Não acontece isso de facto. Em casa dos médicos há gente saudável e em casa dos engenheiros civis os telhados não caem; em casa de um ferreiro também há espetos de ferro, porque têm igualmente o seu encanto na confecção das viandas que vão ao lume. Replicando, em casa dos arquitectos há alçados, em casa dos advogados há contratos legais, em casa dos electricistas não há curto-circuitos em permanência. 

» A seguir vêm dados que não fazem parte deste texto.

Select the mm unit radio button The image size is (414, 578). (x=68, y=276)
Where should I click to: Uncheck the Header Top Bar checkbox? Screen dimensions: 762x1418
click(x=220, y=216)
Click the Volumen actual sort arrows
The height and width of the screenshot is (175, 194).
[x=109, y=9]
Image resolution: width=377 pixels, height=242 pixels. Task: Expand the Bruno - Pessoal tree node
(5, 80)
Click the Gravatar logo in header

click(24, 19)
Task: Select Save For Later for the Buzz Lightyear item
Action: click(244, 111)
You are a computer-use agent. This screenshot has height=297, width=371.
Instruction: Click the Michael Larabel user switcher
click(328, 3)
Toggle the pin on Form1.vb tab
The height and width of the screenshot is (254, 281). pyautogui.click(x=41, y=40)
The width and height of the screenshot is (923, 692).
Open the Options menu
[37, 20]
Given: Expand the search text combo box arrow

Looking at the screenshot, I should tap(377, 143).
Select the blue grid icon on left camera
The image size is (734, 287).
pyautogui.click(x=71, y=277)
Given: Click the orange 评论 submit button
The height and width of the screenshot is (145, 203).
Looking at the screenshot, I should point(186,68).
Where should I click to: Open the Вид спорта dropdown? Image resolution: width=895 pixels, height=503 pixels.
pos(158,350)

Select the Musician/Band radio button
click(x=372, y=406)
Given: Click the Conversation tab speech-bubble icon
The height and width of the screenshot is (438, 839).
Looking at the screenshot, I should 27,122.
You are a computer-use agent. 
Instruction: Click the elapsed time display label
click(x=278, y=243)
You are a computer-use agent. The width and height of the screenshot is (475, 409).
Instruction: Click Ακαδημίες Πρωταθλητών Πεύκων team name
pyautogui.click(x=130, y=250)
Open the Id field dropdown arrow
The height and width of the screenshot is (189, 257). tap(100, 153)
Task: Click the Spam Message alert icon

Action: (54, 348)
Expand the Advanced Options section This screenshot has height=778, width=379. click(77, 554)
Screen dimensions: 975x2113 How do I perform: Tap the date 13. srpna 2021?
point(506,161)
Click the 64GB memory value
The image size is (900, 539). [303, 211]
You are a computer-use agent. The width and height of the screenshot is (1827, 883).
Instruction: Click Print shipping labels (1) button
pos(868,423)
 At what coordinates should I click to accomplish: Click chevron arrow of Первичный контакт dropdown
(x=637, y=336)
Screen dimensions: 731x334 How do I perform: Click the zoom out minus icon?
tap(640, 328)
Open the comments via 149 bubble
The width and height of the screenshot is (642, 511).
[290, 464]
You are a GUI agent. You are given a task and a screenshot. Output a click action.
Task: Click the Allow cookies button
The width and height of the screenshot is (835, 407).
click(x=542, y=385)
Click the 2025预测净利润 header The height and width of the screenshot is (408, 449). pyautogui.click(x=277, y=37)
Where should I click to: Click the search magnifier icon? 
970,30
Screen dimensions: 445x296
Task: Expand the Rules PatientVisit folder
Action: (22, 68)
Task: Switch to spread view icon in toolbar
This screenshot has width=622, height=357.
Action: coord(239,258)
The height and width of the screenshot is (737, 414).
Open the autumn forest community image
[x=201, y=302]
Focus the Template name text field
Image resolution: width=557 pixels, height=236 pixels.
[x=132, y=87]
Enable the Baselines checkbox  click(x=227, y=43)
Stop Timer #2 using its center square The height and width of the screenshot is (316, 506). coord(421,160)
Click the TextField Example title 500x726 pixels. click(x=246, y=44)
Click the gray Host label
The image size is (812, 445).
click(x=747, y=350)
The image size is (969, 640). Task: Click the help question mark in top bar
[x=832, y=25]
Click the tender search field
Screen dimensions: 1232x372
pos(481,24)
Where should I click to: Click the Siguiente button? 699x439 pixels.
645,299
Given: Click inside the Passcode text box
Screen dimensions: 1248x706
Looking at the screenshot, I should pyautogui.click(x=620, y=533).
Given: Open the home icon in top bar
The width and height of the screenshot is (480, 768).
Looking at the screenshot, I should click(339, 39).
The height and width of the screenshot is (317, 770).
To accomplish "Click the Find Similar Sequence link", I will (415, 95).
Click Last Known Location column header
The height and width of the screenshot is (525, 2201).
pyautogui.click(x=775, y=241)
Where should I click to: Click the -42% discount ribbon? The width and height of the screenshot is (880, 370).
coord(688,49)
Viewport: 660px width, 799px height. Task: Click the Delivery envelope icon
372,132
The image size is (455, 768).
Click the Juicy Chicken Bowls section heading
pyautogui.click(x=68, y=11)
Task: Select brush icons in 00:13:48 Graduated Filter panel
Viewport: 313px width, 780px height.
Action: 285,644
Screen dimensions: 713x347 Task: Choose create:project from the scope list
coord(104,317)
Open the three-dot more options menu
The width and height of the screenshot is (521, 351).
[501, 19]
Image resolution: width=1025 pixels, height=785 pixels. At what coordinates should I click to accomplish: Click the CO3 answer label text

No entanto, há desconformidades neste meu raciocínio, o que acrescenta valor ao mundo. Afinal, nada de mais ingrato do que um texto inabalável, inquestionável, sem uma brecha por onde discordar. Onde está a desconformidade? Na classe dos psiquiatras, dos terapeutas familiares, daqueles outros que se dedicam a aliviar a alma dos que sofrem mediante um pagamento e o desvendar de uma vida e de um passado, que do futuro ninguém sabe. Como dizer, em casa de psiquiatras gente desequilibrada, ou ainda, em casa de terapeutas familiares casamentos infelizes

Um médico sabe tratar as pessoas que estão em sua casa e sabe tratar-se; um electricista arranja candeeiros em casa própria e nas dos outros; um arquitecto projecta uma marquise e um engenheiro sabe construí-la, se por acaso o casal tiver essa valência profissional. Então porque motivo em casa dos psiquiatras há gente com obsessões e desequilíbrios e em casa dos terapeutas familiares os cônjuges discutem o mesmo que no resto dos lares - ou ainda mais? Um médico vê doenças em casa, um arquitecto vê colunas em casa, um electricista vê fios eléctricos partidos em casa - e todos eles aplicam a teoria que aprenderam com os seus maiores, resolvendo minimamente a contento os problemas com que se deparam. E um terapeuta? Não vê crises em casa? Ou se as vê, não aplica conhecimentos para resolver aquilo que é uma espécie de fios descarnados da alma e do comportamento?

Em casa de ferreiro espeto de pau. A frase é bonita e tem ritmo, mas não é por isso que não deixa de ser um disparate parcial, a não ser que a leiamos como uma metáfora.